2. **Find the fraction itself:** If a number squared is less than 1/25, then the number itself must be less than 1/5 (because 1/5 times 1/5 is 1/25). So, the fraction $$\frac{6400}{6400+x}$$ has to be less than 1/5.

3. **Work out the bottom part:** If 6400 is less than 1/5 of the total (6400+x), it means the total (6400+x) has to be more than 5 times 6400. Let's multiply 5 by 6400: 5 * 6400 = 32000. So, (6400+x) must be greater than 32000.
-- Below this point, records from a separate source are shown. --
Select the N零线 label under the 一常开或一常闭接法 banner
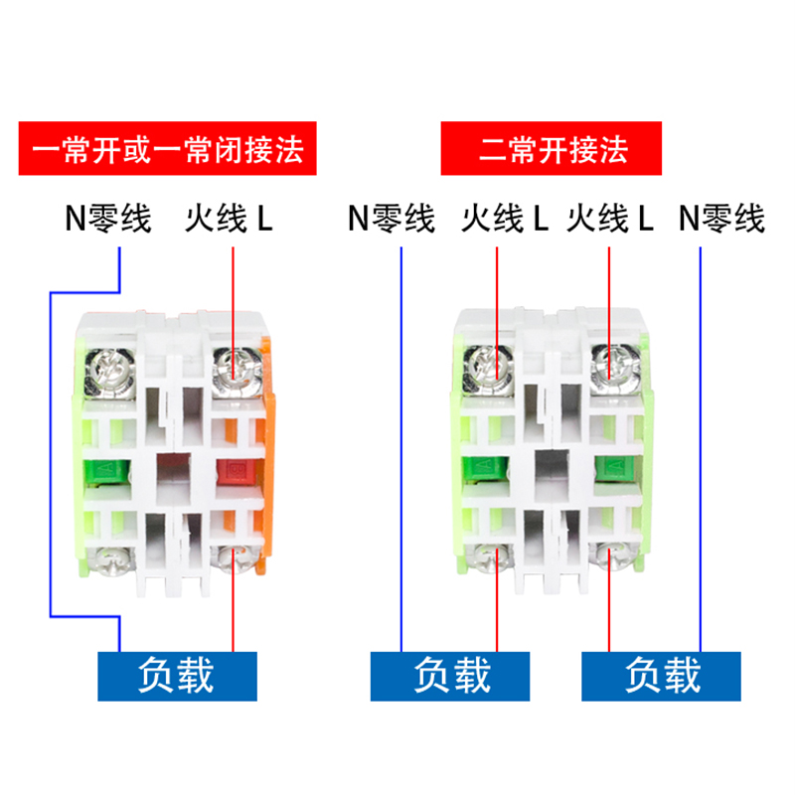(108, 219)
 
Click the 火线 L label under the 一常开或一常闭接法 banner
(230, 219)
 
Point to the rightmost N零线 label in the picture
(722, 219)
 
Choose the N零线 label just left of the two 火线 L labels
(392, 219)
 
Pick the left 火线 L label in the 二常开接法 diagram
(505, 219)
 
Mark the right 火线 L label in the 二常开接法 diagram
(610, 219)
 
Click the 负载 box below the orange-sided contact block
(178, 675)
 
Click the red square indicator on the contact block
(237, 473)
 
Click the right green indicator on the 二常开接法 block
(613, 467)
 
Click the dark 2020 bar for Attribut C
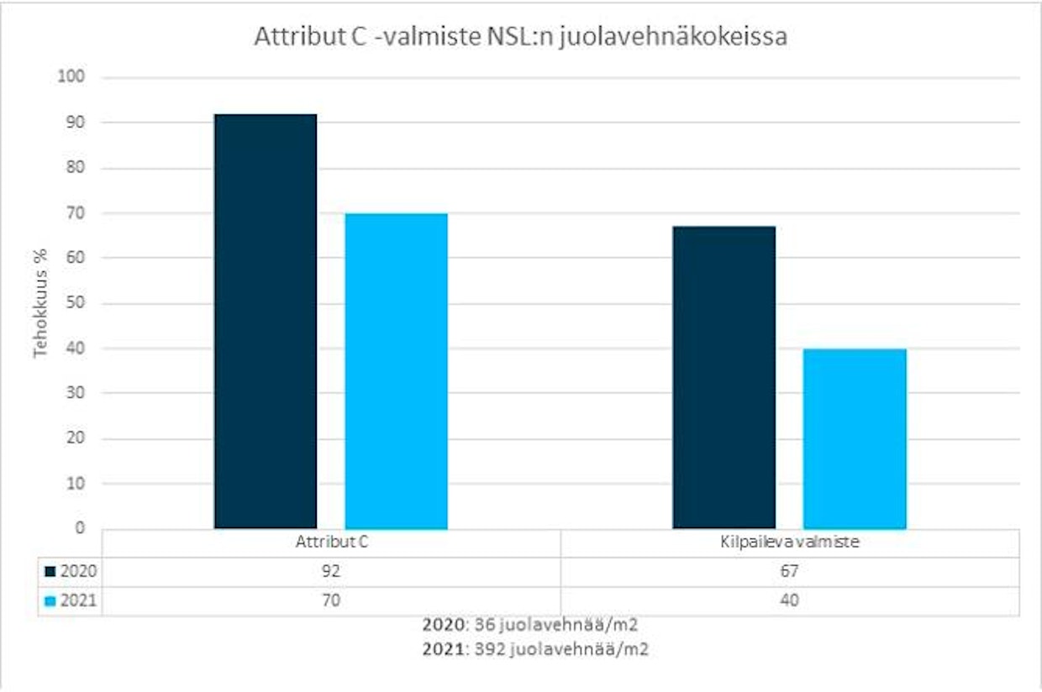click(x=266, y=321)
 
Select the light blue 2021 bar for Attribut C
click(x=396, y=370)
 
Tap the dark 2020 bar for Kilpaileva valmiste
click(x=724, y=377)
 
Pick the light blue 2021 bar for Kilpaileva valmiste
click(x=855, y=438)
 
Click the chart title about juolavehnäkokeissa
click(x=521, y=38)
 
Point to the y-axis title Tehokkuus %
click(x=40, y=303)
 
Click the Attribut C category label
click(x=331, y=543)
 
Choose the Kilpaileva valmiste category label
click(x=790, y=543)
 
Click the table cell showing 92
click(x=331, y=572)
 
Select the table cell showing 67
click(x=790, y=572)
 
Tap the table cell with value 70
click(x=331, y=601)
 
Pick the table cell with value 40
click(x=790, y=601)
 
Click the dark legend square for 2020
click(x=50, y=572)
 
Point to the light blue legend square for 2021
click(x=50, y=601)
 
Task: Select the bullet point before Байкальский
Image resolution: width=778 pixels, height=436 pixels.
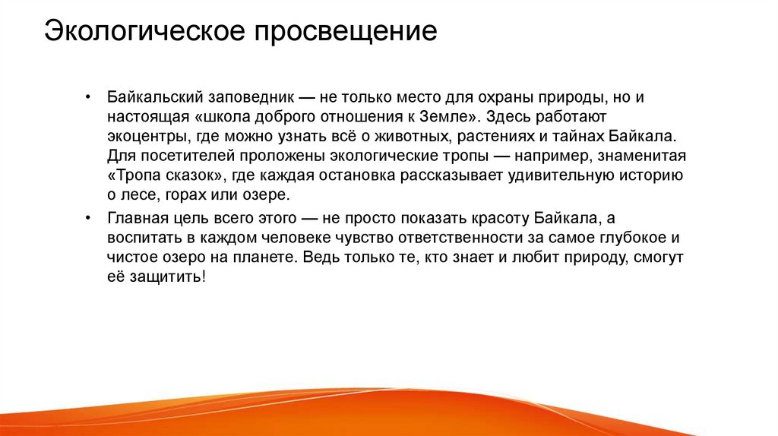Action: [x=88, y=98]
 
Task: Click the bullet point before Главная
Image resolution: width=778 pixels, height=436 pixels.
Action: [x=88, y=218]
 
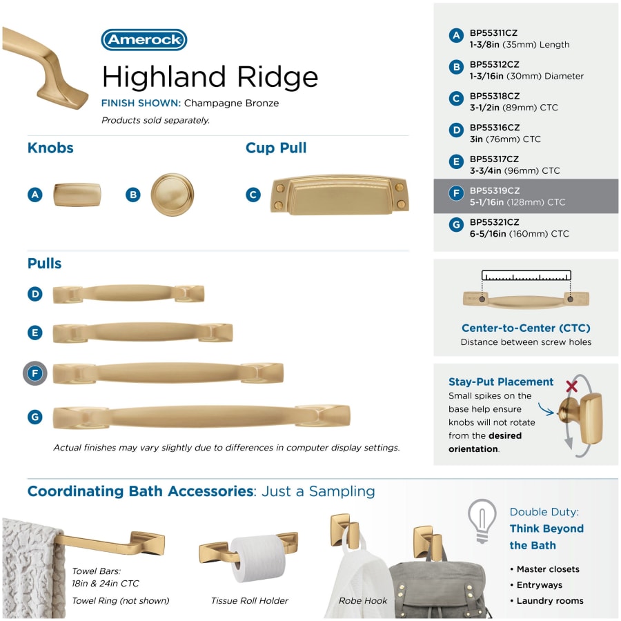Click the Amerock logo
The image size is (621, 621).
(x=144, y=39)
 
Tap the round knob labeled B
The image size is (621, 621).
(x=172, y=195)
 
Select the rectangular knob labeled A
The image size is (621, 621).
(x=77, y=195)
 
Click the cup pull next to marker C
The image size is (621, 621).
(x=339, y=195)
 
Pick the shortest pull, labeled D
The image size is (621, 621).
(x=128, y=294)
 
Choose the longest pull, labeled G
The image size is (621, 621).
(x=201, y=417)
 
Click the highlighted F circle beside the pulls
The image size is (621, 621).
(x=35, y=373)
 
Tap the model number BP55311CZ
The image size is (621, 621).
(x=493, y=33)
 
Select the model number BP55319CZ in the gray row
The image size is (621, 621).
(x=495, y=190)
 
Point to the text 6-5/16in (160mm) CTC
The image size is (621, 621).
(x=519, y=234)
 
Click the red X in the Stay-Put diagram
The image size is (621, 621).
(x=571, y=386)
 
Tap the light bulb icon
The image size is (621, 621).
(x=482, y=521)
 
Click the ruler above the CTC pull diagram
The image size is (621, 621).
(x=526, y=275)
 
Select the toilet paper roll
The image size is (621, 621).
(x=258, y=558)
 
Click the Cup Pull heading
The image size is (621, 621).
(x=276, y=148)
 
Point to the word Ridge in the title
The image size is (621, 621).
(x=277, y=77)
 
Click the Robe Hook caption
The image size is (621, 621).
(x=363, y=600)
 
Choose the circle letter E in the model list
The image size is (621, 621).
(x=456, y=161)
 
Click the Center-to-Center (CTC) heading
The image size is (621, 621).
(x=526, y=328)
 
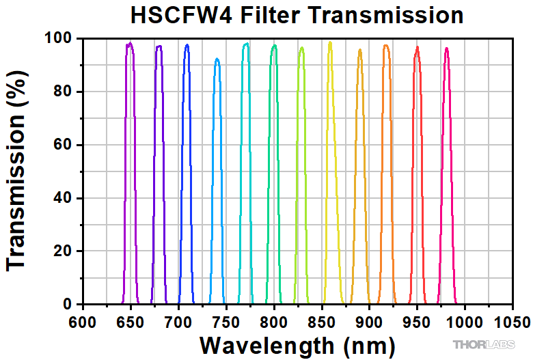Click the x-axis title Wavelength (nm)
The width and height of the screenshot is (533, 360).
pyautogui.click(x=297, y=343)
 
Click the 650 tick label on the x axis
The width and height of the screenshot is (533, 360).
pyautogui.click(x=131, y=320)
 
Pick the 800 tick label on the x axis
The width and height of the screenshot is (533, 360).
pyautogui.click(x=274, y=320)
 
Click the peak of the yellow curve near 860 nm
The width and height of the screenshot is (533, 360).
pyautogui.click(x=330, y=43)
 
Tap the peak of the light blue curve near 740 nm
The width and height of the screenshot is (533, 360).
pyautogui.click(x=217, y=59)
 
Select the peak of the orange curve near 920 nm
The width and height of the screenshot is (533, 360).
pyautogui.click(x=386, y=46)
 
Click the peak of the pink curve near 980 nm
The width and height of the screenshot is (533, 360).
pyautogui.click(x=446, y=49)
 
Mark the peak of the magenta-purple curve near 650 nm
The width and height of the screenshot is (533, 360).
pyautogui.click(x=129, y=44)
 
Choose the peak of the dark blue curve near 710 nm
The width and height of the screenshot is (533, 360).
pyautogui.click(x=187, y=45)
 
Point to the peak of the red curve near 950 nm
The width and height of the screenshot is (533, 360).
pyautogui.click(x=417, y=48)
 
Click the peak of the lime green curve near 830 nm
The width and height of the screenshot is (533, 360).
pyautogui.click(x=301, y=48)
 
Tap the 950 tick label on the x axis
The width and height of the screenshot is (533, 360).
pyautogui.click(x=417, y=320)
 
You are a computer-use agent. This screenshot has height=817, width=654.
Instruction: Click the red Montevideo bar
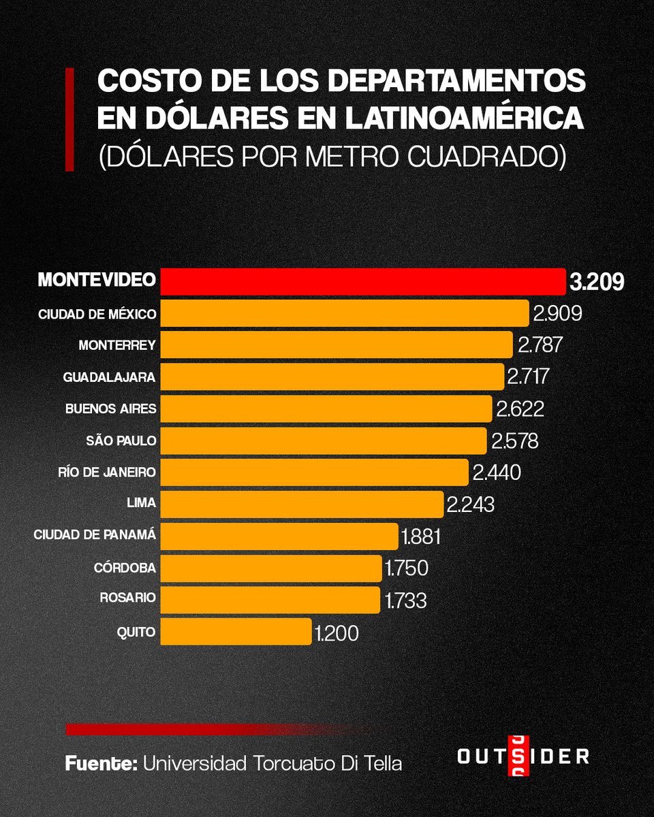[362, 281]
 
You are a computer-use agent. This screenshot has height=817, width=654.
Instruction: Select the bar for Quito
[236, 632]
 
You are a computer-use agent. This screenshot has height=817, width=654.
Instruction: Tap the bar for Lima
[302, 504]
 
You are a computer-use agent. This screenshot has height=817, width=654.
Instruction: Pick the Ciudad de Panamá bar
[279, 536]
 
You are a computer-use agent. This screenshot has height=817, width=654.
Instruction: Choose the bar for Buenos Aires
[326, 408]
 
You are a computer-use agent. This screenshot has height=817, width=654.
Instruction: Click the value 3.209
[596, 282]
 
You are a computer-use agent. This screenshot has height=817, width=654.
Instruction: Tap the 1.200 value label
[337, 633]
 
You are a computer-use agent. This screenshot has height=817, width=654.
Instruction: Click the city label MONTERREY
[117, 345]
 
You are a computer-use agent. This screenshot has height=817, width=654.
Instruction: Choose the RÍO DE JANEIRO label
[108, 472]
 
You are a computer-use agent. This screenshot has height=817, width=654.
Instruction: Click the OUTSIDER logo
[523, 756]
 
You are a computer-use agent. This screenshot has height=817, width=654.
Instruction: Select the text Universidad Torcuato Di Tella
[272, 763]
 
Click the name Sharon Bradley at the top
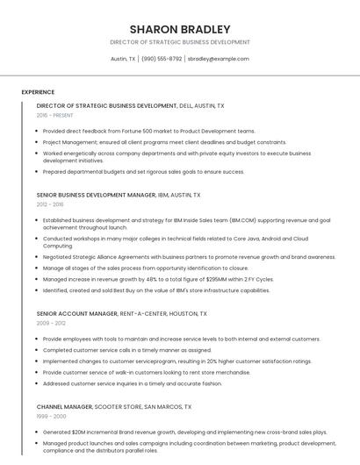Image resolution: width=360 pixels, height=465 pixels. [x=180, y=29]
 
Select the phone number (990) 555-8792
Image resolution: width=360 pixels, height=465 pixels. [x=162, y=59]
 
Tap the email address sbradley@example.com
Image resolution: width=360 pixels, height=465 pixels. [x=219, y=59]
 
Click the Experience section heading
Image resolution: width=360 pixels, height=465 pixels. [x=38, y=92]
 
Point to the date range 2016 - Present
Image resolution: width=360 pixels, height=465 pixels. [x=55, y=115]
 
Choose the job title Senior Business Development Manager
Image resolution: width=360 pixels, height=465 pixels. [x=96, y=195]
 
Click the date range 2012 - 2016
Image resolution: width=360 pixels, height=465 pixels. [x=50, y=204]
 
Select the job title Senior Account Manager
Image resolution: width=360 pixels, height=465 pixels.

4. **Find the altitude (x):** If 6400 plus x is bigger than 32000, then x itself must be bigger than 32000 minus 6400.
32000 - 6400 = 25600.
So, x has to be greater than 25600 kilometers. This is the altitude where the weight goes below 5 pounds!

Alternative answer

Answer: The astronaut's weight is less than 5 pounds at altitudes greater than 25600 kilometers. Explain
This is a question about solving inequalities that involve fractions and powers. . The solving step is:

1. First, we want to find out when the astronaut's weight (W) is less than 5 pounds. So, we write down the inequality using the formula given:
$$125\left(\frac{6400}{6400+x}\right)^{2} < 5$$
2. To make it simpler, I divided both sides of the inequality by 125.
$$\left(\frac{6400}{6400+x}\right)^{2} < \frac{5}{125}$$
$$\left(\frac{6400}{6400+x}\right)^{2} < \frac{1}{25}$$
3. Next, to get rid of the "squared" part on the left side, I took the square root of both sides.
$$\frac{6400}{6400+x} < \sqrt{\frac{1}{25}}$$
$$\frac{6400}{6400+x} < \frac{1}{5}$$
4. Now, to solve for 'x', I multiplied both sides by 5 and also by $ (6400+x) $. This helps get rid of the fractions!
$$5 \times 6400 < 1 \times (6400+x)$$
$$32000 < 6400+x$$
5. Finally, to get 'x' all by itself, I subtracted 6400 from both sides of the inequality.
$$32000 - 6400 < x$$
$$25600 < x$$
This means the altitude 'x' has to be greater than 25600 kilometers for the astronaut's weight to be less than 5 pounds.

Alternative answer

Answer: The astronaut's weight is less than 5 pounds when the altitude is greater than 25,600 kilometers. Explain
This is a question about solving inequalities that involve fractions and squared terms . The solving step is:

First, we're given a formula for the astronaut's weight, W, and we want to find out when W is less than 5 pounds. So we write it like this:
$$125\left(\frac{6400}{6400+x}\right)^{2} < 5$$

Our goal is to get 'x' by itself. The first thing we can do is get rid of the '125' that's multiplying everything on the left side. To do that, we divide both sides of the "less than" sign by 125:
$$\left(\frac{6400}{6400+x}\right)^{2} < \frac{5}{125}$$
This simplifies to:
$$\left(\frac{6400}{6400+x}\right)^{2} < \frac{1}{25}$$

Next, we have something that's "squared" on the left side. To undo a square, we take the square root! So, we take the square root of both sides of our "less than" expression. Since altitude (x) is always positive, the fraction inside the parenthesis will also be positive.
$$\sqrt{\left(\frac{6400}{6400+x}\right)^{2}} < \sqrt{\frac{1}{25}}$$
This gives us:
$$\frac{6400}{6400+x} < \frac{1}{5}$$

Now we have a fraction on the left side and a fraction on the right. To get 'x' out of the bottom of the fraction, we can multiply both sides by 5 and by (6400+x). Since both 5 and (6400+x) are positive numbers (because x is altitude, so it's a positive number), the "less than" sign stays the same way!
$$5 \times 6400 < 1 \times (6400+x)$$
Multiplying 5 by 6400 gives us:
$$32000 < 6400+x$$

Almost there! Now we just need to get 'x' by itself. We have '6400' added to 'x' on the right side. To move the 6400 to the other side, we subtract 6400 from both sides:
$$32000 - 6400 < x$$
When we do the subtraction, we get:
$$25600 < x$$

This means that for the astronaut's weight to be less than 5 pounds, the altitude (x) must be greater than 25,600 kilometers.